TEMPO.CO, Jakarta - Pecinta kopi dan seni, bergegaslah ke Pantai Senggigi. Pasalnya, sejak 19 September lalu, Pemerintah Kabupaten Lombok Barat menyelenggarakan Festival Pesona Senggigi 2019 yang berlangsung di tepi pantai Senggigi.
Acara yang bertema Coffee and Art, festival ini akan berlangsung selama empat hari hingga Ahad 22 September 2019 mendatang. Dari temanya, sudah tergambar jelas, nakal banyak kopi asli Nusa Tenggara Barat yang ditawarkan ke publik. Tentu, sembari melihat pertunjukan seni, ngopi pun kian nikmat.
Coffee and Art mengandung makna bahwa hampir semua orang suka kopi dan juga kesenian. Atraksinya diisi aktivitas yang berhubungan dengan kopi dan seni. Beberapa di antaranya Latte Art Competition, talkshow tentang coffee and lifestyle bersama Gilang Ramadhana dan Prawoto Indarto. Perhelatan itu juga menampilkan atraksi kesenian melage pembayun Sasak, gendang beleq, tari oncer manok belage, tari nandak betawi, dan permainan adu ketangkasan peresean.
Menurut Kepala Dinas Pariwisata Lombok Barat, Ispan Junaidi, kopi adalah teman saat sendiri atau ramai-ramai, ''Kopi tidak punya perasaan, karena kalau dia punya perasaan, akan memilih orang yang meminumnya,” kata Ispan mengutip kata-kata seorang penulis.
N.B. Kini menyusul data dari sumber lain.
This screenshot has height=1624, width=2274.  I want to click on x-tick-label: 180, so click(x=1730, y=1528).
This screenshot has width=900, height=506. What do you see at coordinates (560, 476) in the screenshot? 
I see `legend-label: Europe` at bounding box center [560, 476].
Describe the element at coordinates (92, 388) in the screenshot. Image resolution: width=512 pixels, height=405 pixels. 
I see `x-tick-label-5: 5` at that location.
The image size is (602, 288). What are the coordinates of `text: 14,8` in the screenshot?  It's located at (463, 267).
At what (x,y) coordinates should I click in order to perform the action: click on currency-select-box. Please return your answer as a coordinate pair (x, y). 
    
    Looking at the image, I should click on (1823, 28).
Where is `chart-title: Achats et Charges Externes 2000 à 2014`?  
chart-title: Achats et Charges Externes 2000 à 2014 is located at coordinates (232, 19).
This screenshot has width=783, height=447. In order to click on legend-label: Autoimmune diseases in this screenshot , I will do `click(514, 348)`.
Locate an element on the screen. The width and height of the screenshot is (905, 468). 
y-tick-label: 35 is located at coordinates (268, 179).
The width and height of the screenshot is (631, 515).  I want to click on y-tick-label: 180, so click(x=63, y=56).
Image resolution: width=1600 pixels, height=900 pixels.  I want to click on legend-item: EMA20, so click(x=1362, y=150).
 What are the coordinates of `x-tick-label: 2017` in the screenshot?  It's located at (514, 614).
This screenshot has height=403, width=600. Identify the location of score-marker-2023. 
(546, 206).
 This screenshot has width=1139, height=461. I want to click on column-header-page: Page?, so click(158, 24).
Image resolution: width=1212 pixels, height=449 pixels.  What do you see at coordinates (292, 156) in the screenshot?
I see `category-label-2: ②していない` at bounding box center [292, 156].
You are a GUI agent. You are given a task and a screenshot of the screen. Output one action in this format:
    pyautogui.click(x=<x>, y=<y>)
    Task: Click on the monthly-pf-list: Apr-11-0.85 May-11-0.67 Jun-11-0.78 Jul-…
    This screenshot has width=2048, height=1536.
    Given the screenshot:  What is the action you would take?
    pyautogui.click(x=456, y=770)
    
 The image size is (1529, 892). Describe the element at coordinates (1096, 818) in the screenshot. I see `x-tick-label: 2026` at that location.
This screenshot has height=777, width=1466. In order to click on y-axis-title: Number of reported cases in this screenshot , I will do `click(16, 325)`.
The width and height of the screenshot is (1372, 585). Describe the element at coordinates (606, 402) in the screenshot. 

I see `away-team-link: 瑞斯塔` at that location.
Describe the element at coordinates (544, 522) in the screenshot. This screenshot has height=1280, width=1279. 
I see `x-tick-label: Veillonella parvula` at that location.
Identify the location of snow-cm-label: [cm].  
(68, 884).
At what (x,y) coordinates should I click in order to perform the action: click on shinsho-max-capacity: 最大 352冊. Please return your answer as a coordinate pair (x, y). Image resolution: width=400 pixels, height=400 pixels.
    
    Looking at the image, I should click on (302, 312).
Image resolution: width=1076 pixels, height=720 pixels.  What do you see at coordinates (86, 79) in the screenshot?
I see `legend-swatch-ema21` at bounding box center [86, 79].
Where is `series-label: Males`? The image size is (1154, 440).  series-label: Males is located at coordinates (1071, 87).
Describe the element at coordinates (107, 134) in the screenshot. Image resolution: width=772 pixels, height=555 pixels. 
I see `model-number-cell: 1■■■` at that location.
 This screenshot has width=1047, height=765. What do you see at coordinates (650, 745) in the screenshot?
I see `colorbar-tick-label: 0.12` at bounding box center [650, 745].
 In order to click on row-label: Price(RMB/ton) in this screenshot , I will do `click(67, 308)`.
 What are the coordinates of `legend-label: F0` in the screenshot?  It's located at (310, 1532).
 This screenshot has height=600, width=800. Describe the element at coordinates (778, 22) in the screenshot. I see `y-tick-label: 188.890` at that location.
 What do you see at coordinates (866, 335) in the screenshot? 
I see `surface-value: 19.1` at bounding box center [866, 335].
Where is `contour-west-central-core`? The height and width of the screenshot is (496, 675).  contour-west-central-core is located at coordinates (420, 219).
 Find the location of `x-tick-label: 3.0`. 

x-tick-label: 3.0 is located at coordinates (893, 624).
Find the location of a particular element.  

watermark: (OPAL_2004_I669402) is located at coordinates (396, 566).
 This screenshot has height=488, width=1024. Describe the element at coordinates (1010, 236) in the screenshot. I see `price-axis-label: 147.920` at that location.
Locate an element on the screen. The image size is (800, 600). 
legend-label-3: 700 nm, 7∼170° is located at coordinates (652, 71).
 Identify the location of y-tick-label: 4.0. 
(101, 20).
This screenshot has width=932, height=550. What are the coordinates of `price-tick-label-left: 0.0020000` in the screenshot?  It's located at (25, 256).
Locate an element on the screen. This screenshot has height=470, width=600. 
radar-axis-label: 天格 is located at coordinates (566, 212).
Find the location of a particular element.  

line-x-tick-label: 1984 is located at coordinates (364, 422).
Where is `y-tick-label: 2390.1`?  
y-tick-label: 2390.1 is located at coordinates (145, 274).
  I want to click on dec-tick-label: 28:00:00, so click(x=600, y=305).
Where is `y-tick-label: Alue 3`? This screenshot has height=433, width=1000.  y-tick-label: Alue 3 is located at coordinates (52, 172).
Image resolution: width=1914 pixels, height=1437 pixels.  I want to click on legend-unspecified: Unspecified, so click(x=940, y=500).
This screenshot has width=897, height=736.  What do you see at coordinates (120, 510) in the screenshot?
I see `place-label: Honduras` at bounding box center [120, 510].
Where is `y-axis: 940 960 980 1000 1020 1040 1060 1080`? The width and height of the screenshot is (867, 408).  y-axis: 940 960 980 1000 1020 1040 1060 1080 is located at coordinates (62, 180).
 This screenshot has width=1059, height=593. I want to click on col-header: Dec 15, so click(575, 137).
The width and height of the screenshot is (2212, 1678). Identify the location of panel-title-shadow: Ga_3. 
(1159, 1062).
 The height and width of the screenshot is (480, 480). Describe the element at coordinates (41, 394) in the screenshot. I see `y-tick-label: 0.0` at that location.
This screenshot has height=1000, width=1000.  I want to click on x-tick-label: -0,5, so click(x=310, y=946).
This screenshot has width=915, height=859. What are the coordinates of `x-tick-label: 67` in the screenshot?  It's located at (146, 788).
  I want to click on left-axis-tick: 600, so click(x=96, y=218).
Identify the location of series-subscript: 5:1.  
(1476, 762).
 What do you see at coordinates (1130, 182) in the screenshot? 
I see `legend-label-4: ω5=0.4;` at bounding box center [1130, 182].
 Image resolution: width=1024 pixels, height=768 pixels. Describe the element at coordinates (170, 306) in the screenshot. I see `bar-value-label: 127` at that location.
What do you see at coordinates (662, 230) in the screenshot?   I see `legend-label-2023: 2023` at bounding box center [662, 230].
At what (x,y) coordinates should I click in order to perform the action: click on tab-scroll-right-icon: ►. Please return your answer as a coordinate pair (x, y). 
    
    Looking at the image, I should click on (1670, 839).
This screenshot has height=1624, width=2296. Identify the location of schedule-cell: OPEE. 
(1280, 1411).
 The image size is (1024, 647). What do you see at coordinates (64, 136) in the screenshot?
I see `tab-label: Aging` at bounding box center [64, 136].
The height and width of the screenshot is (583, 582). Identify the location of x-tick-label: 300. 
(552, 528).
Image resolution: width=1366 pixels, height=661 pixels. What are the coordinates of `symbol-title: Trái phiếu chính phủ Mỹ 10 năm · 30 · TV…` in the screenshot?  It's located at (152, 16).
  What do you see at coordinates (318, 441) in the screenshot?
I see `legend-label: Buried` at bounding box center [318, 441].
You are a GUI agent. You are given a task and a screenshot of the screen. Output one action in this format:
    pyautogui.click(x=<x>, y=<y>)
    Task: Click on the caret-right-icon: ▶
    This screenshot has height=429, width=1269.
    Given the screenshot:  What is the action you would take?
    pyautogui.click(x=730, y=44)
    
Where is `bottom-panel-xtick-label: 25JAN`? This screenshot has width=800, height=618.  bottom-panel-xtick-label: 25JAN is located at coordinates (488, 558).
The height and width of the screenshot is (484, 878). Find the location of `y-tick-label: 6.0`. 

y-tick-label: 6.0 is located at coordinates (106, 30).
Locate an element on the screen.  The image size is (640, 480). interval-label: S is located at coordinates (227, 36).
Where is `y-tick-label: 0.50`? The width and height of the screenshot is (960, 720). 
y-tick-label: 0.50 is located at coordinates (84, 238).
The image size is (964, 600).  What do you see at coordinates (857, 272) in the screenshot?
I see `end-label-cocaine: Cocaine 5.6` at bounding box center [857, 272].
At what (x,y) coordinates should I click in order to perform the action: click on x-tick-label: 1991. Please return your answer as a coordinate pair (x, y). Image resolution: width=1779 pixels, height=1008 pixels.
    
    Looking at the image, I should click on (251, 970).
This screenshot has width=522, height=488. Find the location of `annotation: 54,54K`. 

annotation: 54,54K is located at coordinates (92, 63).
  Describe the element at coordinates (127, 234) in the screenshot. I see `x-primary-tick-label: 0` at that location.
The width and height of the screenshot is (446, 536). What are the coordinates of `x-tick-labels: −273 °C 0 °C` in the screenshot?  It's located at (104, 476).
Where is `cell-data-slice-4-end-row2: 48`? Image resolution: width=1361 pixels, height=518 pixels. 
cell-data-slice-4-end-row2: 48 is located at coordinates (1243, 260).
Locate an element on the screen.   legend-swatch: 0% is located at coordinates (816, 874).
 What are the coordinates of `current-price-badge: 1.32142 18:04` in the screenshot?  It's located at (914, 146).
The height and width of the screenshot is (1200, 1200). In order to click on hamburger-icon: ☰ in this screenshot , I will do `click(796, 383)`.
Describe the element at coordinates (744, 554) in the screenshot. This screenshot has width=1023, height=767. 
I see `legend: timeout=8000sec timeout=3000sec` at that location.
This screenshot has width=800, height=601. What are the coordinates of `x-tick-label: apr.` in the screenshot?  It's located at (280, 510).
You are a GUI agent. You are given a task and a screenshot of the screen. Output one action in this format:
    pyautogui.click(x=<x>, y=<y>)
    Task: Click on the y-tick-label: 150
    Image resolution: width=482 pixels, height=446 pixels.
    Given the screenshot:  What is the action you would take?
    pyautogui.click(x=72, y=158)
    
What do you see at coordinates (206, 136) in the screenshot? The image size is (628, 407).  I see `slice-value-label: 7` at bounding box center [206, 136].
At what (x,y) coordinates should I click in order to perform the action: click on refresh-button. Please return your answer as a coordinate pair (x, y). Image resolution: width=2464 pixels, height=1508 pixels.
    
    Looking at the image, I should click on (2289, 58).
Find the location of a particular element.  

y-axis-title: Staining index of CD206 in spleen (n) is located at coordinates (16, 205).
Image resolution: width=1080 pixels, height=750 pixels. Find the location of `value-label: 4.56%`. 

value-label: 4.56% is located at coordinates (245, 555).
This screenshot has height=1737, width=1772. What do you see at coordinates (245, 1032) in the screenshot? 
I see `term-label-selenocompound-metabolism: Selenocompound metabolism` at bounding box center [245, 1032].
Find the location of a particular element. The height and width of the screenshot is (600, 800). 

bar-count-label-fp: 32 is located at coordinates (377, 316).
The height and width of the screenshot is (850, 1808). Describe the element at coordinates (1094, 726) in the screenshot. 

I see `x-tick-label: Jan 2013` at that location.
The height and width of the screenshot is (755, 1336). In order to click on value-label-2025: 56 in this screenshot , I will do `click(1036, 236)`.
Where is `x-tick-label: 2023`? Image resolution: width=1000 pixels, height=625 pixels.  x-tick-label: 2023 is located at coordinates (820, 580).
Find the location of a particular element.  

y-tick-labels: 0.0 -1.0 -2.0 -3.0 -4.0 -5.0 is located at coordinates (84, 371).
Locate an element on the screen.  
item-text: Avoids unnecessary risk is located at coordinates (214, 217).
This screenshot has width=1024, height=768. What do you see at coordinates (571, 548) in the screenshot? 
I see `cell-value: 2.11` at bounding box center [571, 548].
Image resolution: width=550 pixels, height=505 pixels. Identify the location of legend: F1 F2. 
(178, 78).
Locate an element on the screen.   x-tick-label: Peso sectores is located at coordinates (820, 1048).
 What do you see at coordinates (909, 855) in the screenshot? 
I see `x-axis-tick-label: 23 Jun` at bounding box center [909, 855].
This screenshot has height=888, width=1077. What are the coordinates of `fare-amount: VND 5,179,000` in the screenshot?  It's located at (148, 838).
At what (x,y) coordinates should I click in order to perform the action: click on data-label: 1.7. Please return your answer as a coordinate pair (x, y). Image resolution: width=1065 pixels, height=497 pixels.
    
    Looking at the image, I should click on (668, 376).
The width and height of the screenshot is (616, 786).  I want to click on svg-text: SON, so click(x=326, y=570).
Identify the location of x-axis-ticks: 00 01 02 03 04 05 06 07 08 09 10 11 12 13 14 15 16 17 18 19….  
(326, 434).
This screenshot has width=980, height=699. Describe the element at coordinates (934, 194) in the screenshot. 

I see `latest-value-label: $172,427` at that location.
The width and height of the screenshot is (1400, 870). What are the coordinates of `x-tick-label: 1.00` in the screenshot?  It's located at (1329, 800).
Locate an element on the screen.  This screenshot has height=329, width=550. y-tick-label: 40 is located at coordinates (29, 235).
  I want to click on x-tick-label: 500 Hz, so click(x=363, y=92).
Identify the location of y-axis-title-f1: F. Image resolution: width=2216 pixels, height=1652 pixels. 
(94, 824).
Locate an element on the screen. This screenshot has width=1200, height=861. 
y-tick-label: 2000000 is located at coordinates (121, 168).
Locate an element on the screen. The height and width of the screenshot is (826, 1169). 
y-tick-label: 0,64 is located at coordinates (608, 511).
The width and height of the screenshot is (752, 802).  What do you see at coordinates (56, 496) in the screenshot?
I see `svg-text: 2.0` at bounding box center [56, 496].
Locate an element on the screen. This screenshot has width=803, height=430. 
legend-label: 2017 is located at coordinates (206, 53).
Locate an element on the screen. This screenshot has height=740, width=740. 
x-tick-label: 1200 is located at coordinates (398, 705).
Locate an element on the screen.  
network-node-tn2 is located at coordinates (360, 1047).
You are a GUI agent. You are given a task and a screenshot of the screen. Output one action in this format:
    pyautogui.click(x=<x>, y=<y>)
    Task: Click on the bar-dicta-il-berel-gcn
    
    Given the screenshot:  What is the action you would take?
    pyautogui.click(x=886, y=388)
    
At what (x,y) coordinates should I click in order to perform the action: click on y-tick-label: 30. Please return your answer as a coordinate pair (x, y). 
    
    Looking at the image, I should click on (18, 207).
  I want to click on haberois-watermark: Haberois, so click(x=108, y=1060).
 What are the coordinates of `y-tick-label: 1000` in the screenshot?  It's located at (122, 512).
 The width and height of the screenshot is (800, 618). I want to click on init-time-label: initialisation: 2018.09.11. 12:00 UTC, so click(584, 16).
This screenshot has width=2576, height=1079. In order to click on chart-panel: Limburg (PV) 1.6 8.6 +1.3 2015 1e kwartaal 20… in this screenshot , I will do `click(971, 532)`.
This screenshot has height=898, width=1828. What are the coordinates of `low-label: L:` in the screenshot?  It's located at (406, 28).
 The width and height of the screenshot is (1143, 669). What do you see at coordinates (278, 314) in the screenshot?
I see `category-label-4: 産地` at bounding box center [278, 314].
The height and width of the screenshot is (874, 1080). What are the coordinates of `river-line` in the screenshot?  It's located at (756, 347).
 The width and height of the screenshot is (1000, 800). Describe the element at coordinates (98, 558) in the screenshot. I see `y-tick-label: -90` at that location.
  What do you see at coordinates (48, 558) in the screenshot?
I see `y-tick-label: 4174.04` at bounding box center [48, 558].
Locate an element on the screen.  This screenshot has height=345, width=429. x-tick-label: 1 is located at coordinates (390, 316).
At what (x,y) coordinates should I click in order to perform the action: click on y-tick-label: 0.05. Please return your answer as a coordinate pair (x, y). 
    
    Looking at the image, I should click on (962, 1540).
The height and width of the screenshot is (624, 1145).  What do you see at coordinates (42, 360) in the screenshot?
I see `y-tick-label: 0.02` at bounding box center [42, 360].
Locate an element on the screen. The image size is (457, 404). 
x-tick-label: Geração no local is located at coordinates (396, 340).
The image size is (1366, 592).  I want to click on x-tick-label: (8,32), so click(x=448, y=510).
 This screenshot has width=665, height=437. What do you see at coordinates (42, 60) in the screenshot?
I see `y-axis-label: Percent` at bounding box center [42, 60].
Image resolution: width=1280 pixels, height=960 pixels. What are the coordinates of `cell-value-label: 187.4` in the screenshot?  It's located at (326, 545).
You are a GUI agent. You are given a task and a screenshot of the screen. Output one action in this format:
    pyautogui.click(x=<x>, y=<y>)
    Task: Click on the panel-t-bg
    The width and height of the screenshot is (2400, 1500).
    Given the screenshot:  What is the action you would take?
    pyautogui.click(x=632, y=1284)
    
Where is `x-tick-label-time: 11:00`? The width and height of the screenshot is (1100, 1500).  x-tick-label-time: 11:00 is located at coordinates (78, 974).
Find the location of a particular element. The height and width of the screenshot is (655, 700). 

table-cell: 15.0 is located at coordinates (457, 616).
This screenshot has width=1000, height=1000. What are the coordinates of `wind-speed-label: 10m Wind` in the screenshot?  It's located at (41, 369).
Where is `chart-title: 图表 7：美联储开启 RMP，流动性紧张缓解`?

Kopi arabika Sembalun yang ditanam di kaki Gunung Rinjani di Sembalun Lawang dan Sembalun Bumbung, Pulau Lombok. Tempo/Rita Nariswari
Ispan Juanidi menyebutkan pula bahwa kata pesona dalam kegiatan festival kali ini, juga berarti adanya berbagai kegiatan pesan, eksibisi, olahraga, dan atraksi.
Dalam kesempatan yang sama, Bupati Lombok Barat Fauzan Khalid menyebutkan, daerahnya juga menyelenggarakan kegiatan selain Festival Pesona Senggigi, yaitu Senggigi Sunset Jazz pada 3 November, Tradisi Perang Topat pada 6 Desember 2019. ''Dalam Senggigi Sunset Jazz, akan ada kejutan siapa saja yang akan hadir,'' ucapnya.
Sebagai penutup tahun, Perang Topat di Pura Lingsar merupakan potret kebhinekaan yang ada di Lombok Barat, Lombok, dan Nusa Tenggara Barat. Bisa menjadi contoh bagi daerah lain bahwa pluralisme itu adalah sunnatullah, hukum alam, ''Yang harus kita jaga bahkan kembangkan,” katanya. Perang Topat adalah tradisi saling lempar ketupat di antara umat Hindu dan Islam di desa Lingsar menyambut turunnya hujan.
Fauzan Khalid juga mengatakan, Lombok Barat juga menjadi tuan rumah International Sekotong Marathon. Perhelatan sport tourism ini nantinya melintasi Sekotong yang memiliki pemandangan luar biasa.
Gubernur Nusa Tenggara Barat (NTB) Zulkiflimansyah yang hadir dalam perhelatan itu, menegaskan berbagai perhelatan di NTB merupakan pesan mengenai kebangkitan pariwisata Lombok setelah bencana gempa yang terjadi setahun lalu.
Zulkiflimansyah kemudia berkisah mengenai seekor rusa dan harimau di Asia. Setiap hari, seekor rusa bangun dan sadar bahwa dia harus berlari lebih cepat dari harimau atau dia akan terbunuh. Pada saat yang sama, lanjutnya, sang harimau bangun dan sadar bahwa dia harus mampu berlari lebih kencang dari seekor rusa paling lambat atau dia akan kelaparan.
Festival Pesona Senggigi 2019 juga memberi pesan kepada dunia, bahwa pariwisata Lombok telah bangkit. Foto: Dok. Humas Pemkab Lombok Barat
“Tidak masalah apakah Anda harimau atau rusa, saat matahari muncul, kita lebih baik berlari,” ujarnya menggambarkan ajakan untuk hidup yang bersemangat apapun masalah yang menimpa.
Zulkieflimansyah merasa bersyukur menggeliatnya wisata Senggigi. Dari data yang dipegangnya, sejak dibukanya penerbangan langsung Air Asia dari Perth Australia ke Lombok 9 Juni yang lalu, jumlah turis Australia yang datang melonjak lebih 400 persen. Bisa dibayangkan, lanjutnya, kalau ada direct flight Sydney-Lombok, Melbourne-Lombok, maka Senggigi dan Lombok Barat akan makin banyak dikunjungi.